▸ **ACTIVITY**: Go through the records and copy each line where the string "history" occurs.

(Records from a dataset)
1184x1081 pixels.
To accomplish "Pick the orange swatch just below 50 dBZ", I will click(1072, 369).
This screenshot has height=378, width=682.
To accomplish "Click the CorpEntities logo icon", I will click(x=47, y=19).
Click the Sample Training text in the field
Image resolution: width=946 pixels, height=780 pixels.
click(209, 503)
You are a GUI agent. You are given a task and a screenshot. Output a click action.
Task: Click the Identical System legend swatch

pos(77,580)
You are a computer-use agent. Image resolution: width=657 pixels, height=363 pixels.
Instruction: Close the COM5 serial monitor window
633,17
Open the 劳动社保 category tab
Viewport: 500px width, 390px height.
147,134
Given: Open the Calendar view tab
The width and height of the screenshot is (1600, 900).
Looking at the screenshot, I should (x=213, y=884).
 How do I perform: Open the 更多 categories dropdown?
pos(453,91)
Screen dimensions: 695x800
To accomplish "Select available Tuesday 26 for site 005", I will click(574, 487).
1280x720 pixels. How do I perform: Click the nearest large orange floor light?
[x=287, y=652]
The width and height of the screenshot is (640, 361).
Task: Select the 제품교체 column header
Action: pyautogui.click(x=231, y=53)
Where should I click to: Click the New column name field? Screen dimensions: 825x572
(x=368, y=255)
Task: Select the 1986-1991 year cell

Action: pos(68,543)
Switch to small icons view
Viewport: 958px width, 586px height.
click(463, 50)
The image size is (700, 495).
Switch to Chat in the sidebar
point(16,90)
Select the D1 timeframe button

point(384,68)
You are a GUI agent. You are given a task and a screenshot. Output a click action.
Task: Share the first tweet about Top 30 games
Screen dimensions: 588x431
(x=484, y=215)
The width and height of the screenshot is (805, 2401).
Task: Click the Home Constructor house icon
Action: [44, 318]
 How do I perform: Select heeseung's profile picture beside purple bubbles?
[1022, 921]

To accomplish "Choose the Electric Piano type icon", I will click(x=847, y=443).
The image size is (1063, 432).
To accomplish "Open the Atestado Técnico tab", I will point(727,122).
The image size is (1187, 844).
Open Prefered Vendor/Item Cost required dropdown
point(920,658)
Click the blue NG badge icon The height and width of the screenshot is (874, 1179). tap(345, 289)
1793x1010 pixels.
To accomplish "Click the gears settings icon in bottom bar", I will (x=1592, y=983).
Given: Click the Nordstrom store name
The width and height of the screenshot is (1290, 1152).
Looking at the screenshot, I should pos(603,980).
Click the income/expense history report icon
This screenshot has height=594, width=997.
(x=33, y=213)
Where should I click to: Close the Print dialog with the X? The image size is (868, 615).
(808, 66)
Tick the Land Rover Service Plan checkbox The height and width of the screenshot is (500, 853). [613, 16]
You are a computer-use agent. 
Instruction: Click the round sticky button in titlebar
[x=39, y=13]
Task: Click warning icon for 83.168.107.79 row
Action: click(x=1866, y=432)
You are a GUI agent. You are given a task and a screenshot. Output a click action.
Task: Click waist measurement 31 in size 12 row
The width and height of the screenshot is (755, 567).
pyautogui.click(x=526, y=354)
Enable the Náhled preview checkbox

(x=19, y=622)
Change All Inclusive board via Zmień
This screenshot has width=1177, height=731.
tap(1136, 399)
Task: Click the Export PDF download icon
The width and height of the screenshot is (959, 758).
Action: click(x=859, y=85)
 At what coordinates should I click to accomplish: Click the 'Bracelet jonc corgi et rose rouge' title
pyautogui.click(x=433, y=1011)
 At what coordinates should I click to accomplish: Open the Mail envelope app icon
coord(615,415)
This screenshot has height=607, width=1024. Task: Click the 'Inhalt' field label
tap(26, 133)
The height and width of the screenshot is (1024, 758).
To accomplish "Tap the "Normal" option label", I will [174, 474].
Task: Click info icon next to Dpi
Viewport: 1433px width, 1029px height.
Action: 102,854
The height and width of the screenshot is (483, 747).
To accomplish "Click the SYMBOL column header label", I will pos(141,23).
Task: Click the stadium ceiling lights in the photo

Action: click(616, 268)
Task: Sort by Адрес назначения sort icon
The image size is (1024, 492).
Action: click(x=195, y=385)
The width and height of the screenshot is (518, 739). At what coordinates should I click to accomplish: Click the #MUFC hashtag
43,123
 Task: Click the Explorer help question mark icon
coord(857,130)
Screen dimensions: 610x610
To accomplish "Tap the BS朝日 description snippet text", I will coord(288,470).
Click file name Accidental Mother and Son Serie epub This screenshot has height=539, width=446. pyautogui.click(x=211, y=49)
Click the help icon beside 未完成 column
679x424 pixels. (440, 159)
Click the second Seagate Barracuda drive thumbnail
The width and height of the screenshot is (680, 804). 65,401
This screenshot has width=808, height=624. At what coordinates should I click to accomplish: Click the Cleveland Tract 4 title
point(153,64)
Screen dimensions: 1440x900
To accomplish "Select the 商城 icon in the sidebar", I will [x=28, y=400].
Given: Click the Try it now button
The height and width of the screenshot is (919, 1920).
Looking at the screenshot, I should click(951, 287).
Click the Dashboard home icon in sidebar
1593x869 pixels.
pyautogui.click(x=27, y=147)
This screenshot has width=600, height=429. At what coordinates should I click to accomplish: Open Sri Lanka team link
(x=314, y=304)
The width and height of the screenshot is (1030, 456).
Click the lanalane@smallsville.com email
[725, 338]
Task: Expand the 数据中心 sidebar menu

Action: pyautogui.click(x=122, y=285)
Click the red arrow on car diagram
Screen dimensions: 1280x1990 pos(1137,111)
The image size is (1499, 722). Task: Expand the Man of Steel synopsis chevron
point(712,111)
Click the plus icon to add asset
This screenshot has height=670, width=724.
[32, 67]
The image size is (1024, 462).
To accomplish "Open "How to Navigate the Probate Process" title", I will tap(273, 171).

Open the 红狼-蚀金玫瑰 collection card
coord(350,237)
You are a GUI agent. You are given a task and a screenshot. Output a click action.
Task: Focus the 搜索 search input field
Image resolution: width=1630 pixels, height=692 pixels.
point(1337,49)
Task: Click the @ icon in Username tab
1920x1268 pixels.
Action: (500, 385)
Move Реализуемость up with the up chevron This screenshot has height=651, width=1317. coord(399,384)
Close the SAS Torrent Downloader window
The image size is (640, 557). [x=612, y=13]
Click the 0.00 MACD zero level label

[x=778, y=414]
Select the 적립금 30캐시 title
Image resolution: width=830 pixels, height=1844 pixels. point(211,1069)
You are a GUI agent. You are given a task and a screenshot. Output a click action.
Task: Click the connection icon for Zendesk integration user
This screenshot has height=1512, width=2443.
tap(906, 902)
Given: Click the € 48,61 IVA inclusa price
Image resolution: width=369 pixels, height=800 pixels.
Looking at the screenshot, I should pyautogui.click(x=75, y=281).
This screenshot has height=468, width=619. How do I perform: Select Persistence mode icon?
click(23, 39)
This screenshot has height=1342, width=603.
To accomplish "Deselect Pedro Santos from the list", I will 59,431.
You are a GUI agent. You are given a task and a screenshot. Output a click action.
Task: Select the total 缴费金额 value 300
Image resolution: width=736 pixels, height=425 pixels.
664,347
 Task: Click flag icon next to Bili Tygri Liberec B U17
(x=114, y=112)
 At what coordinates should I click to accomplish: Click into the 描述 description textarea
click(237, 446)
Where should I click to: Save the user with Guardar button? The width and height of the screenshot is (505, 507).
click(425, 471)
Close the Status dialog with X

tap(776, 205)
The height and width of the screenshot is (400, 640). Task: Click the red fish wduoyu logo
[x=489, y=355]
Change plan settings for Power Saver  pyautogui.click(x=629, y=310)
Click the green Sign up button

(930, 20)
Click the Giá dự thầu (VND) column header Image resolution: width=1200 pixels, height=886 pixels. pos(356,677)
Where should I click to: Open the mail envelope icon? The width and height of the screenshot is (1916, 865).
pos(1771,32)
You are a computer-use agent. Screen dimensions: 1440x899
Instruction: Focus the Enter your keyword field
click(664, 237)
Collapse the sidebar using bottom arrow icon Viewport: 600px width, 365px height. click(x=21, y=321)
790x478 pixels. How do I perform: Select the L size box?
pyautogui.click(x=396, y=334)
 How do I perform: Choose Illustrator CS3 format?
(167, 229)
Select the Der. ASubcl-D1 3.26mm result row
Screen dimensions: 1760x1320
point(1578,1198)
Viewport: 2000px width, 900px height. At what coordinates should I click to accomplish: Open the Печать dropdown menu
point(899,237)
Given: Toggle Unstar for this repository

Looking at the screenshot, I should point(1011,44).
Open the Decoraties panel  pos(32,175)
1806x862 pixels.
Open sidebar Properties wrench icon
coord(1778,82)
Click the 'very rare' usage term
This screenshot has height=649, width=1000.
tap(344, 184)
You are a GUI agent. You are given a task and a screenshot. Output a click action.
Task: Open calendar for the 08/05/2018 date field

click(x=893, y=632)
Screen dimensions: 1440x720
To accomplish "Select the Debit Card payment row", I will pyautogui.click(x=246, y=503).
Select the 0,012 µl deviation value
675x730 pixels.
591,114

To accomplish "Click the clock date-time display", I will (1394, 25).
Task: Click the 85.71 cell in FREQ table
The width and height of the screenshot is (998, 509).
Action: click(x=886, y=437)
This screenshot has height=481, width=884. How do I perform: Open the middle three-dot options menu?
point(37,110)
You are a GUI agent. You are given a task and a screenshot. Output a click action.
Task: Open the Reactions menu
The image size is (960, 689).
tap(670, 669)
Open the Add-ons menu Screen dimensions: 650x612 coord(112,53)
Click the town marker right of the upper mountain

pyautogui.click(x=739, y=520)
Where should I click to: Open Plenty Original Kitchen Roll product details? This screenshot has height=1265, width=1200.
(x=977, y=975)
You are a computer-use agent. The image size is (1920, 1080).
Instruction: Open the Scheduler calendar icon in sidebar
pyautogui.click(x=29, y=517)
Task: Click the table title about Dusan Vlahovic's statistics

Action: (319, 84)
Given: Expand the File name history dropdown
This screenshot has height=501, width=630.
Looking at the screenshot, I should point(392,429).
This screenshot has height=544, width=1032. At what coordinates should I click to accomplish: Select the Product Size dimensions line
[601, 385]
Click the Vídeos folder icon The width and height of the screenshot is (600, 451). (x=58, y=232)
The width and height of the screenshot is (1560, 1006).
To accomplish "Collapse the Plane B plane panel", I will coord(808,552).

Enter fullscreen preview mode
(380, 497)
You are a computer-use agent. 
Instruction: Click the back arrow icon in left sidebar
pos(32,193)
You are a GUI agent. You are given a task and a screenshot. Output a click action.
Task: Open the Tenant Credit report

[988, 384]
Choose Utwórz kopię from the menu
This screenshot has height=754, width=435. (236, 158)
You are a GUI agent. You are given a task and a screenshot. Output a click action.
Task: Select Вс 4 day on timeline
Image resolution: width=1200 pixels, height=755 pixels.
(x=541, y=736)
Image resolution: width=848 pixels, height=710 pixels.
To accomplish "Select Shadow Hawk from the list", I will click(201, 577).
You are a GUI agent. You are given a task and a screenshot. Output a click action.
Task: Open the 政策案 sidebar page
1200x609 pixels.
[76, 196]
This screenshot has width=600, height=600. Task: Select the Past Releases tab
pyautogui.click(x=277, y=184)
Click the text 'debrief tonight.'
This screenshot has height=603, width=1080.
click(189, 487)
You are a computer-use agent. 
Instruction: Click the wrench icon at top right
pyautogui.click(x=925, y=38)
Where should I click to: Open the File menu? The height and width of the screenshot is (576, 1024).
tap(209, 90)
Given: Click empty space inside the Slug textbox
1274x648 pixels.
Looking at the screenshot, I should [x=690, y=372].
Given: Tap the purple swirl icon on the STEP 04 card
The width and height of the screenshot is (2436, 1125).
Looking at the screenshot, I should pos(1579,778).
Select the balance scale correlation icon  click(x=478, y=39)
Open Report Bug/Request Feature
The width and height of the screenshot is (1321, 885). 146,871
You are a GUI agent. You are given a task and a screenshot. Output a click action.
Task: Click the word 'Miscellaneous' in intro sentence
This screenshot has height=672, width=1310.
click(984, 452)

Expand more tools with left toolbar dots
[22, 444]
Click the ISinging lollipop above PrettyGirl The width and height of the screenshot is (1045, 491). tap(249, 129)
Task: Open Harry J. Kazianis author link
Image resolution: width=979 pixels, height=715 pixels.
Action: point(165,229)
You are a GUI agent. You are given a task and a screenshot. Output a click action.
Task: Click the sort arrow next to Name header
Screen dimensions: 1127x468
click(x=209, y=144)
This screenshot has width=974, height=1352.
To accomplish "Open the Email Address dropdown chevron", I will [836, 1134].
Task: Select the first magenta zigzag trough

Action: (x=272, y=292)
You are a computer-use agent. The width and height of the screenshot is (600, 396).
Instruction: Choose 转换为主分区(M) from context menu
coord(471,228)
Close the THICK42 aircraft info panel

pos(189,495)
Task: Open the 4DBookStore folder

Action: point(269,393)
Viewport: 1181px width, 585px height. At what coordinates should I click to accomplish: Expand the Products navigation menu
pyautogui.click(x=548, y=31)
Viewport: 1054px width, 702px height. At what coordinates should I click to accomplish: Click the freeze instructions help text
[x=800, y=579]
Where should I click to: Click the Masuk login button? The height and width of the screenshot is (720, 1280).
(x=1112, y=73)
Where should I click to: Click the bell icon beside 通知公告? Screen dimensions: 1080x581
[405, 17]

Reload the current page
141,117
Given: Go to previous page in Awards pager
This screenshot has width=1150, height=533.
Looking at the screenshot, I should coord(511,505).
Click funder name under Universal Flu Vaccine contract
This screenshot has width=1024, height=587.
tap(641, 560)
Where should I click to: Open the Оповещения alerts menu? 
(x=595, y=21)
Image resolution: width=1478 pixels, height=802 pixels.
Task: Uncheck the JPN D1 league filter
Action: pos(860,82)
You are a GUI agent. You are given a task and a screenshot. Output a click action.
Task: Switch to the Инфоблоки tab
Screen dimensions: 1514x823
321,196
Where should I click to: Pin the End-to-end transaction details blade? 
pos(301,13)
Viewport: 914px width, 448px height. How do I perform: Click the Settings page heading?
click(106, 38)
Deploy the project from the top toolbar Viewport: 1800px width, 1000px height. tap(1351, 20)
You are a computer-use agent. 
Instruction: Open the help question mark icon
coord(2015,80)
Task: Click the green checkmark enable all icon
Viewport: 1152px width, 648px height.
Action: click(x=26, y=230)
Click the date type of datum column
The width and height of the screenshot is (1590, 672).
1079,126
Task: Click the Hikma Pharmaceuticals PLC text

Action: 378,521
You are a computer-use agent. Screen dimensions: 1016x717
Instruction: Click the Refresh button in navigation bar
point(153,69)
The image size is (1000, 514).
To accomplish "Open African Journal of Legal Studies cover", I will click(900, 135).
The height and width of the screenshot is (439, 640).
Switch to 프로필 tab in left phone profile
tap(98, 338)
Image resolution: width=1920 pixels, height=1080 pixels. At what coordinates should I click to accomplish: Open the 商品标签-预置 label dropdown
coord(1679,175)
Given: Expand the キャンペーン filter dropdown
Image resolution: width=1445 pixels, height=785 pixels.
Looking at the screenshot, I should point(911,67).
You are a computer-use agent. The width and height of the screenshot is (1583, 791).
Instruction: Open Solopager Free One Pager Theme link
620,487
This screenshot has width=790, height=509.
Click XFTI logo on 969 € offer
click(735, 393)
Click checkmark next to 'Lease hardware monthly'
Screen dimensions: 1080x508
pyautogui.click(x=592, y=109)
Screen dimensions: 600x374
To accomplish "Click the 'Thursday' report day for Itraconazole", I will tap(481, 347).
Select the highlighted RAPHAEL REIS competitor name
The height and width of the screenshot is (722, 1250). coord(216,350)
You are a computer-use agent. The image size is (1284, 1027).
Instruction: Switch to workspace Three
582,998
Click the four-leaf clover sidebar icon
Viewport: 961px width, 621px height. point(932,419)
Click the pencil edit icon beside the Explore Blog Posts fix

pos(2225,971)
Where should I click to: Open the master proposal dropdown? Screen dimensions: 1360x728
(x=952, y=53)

▸ **YOUR SOLUTION**:
Click the income/expense history report icon
Given: Expand the File name history dropdown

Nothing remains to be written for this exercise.